# [Texto propuesto]
● ● ● ● ●
Todos saben por experiencia propia que hay dos clases de motivos que despiertan el deseo. Uno es el que da placer o dolor al instante. Otro es lo que se cree que se debe querer porque así se descubre al deliberar sobre lo mejor y lo peor. En muchos casos lo que se quiere porque se ha decidido que es lo mejor tras haberlo deliberado no trae placer hoy, pero sí mañana. Y cuando no es así, porque alguien podría, por ejemplo, decidir sacrificar su hacienda o su vida en aras de un bien mayor, también se prescinde de lo placentero y se lo suplanta por otra cosa. Siempre es algo que se quiere después de haber pensado en las consecuencias de lo que se va a hacer. Entonces llega a convertirse en un deber. El deber se muestra al sujeto en la deliberación.
● ● ● ● ●
# [Descripción del problema]
Prosigue el texto sobre el deseo y el deber a partir de su última oración. No hace falta usar los registros.
● ● ● ● ●
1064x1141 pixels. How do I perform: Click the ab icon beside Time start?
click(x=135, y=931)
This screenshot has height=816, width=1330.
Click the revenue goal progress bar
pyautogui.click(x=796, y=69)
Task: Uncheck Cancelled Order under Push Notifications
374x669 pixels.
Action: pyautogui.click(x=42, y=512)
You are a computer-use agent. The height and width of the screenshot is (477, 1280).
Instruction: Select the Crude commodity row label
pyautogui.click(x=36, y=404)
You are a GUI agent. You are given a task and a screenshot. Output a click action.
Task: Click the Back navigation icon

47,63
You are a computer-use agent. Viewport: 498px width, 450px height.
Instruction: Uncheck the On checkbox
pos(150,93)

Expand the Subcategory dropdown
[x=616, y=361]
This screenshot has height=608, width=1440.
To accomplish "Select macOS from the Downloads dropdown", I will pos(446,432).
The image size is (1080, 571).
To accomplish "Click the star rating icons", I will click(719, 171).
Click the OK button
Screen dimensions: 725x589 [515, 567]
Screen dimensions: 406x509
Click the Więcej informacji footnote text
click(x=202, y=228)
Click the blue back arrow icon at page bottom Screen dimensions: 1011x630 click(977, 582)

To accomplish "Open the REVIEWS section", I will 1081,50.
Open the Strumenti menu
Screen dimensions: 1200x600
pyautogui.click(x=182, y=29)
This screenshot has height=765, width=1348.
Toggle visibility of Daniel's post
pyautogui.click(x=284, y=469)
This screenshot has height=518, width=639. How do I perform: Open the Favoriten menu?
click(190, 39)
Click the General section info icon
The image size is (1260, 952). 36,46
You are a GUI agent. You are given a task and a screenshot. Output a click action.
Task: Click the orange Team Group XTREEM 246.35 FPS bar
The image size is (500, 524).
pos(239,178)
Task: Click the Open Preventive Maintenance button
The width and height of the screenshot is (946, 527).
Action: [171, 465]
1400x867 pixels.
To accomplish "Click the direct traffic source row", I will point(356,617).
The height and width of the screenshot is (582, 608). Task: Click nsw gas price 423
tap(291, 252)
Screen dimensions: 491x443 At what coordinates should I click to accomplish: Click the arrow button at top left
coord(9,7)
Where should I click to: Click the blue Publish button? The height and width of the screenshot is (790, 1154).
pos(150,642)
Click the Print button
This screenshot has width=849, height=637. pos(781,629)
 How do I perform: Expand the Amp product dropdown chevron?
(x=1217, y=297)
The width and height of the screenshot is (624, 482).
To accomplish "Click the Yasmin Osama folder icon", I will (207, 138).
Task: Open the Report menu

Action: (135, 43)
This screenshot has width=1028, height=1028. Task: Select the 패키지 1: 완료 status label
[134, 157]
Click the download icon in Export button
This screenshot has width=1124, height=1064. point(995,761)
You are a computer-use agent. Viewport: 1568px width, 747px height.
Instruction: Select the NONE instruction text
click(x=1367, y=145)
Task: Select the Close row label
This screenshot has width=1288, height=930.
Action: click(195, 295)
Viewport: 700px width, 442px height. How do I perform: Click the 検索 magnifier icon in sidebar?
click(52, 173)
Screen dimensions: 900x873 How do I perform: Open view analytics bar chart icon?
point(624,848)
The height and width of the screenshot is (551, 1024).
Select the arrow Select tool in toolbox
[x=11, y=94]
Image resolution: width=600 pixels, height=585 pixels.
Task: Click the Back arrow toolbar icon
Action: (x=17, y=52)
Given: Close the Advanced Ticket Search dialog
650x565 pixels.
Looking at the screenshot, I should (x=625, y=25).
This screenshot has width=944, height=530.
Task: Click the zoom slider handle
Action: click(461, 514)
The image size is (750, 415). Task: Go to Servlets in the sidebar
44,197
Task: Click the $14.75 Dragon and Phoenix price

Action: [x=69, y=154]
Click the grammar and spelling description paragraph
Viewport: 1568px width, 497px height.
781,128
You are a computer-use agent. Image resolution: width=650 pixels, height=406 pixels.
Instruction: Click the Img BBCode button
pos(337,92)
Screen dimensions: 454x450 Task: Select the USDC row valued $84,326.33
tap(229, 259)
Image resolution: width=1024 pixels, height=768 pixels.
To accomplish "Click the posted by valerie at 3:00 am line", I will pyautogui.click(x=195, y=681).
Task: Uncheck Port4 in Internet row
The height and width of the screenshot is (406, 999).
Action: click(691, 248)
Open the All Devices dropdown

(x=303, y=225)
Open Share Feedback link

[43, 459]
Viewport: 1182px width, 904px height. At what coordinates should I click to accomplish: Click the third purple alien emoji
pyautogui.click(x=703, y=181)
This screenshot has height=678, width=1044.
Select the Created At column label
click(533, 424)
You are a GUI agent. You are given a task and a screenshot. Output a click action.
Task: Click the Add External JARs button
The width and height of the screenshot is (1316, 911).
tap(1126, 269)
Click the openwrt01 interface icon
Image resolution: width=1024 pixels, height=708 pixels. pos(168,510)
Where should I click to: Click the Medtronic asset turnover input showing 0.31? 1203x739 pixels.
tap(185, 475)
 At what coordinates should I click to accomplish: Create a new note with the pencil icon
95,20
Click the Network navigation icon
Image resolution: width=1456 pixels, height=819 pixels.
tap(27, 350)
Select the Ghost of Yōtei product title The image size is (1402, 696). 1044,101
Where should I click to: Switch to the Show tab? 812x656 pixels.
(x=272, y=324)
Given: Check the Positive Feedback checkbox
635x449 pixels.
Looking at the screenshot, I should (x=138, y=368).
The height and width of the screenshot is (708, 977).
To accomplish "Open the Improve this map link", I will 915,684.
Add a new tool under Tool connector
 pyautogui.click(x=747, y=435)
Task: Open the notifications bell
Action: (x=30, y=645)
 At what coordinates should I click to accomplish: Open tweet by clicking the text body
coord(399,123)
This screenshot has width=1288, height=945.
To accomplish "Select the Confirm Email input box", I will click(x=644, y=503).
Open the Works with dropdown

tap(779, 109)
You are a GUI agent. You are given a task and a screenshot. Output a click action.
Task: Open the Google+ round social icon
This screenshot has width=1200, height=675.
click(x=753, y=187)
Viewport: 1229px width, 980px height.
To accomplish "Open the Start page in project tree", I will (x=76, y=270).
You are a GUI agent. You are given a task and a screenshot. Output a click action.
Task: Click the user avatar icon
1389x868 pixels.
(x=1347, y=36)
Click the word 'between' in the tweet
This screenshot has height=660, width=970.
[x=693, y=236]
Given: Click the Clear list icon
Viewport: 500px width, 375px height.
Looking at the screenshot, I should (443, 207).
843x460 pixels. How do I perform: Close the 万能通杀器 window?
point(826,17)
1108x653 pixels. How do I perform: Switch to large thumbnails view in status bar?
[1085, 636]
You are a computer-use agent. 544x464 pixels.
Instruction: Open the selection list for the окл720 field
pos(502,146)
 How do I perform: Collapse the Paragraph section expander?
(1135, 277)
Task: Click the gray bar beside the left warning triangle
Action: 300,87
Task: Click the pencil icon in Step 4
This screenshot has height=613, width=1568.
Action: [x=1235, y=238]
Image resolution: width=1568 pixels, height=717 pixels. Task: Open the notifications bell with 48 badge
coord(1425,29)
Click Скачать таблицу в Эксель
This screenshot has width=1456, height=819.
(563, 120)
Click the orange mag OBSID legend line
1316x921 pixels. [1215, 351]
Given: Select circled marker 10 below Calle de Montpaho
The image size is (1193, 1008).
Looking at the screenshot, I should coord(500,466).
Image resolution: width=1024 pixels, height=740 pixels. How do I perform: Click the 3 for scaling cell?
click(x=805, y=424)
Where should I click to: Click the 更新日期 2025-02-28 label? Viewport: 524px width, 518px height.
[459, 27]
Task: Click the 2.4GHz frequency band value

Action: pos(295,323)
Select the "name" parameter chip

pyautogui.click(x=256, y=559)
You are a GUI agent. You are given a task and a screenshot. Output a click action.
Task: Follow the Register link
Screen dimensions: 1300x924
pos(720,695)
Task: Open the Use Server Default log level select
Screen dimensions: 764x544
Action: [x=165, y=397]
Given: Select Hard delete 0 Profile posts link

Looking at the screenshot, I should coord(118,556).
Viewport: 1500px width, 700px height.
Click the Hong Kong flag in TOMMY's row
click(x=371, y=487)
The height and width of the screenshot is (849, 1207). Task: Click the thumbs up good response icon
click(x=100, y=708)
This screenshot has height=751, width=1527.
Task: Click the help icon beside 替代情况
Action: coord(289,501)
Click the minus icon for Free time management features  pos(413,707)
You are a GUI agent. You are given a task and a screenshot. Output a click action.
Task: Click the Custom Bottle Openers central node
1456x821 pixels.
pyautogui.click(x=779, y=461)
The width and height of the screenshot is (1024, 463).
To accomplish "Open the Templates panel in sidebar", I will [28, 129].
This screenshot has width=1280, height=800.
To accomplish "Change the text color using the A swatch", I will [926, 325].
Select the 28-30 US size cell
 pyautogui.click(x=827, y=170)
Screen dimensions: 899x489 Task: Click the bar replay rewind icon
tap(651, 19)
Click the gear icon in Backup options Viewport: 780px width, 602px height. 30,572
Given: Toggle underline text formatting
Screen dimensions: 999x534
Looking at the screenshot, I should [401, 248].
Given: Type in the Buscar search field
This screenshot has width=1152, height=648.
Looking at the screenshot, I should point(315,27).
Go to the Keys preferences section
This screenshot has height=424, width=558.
● ● ● ● ●
# [Respuesta del ejercicio]
Importa mucho pensar en lo que se hace, pues quien no piensa está dejando que otro lo haga por él y permitiendo que su vida se oriente hacia su propio daño y perjuicio. Esta es la cosa más corriente del mundo. Llevando esto al extremo, un proverbio latino decía que es menester ser cuerdo o tener una cuerda. La falta de cordura es una de las peores desgracias que un hombre puede labrarse por sí mismo, pues por su causa hacen muchos el mal y se perjudican. Éstos se parecen a los niños y los animales por permanecer atados a los deseos del instante en vez de interponer entre ellos y la acción la deliberación sobre lo que es mejor y más conveniente.
La falta de deliberación es el mayor enemigo de la libertad, si bien no de la libertad entendida negativamente como eliminación de trabas para hacer lo que a uno le apetece en cada instante, que no es otra cosa que seguir el placer que entonces brota espontáneo, sino de otra libertad que consiste en hacer lo mejor, siquiera sea lo mejor para uno mismo. Esto introduce además una diferencia grande entre los animales y los niños, por una parte, y los hombres hechos y derechos, por la otra, toda vez que aquéllos están más sujetos a sus deseos momentáneos, en tanto que éstos pueden aprender a interponer entre el deseo y su puesta en práctica una reflexión sobre lo que es mejor para ellos.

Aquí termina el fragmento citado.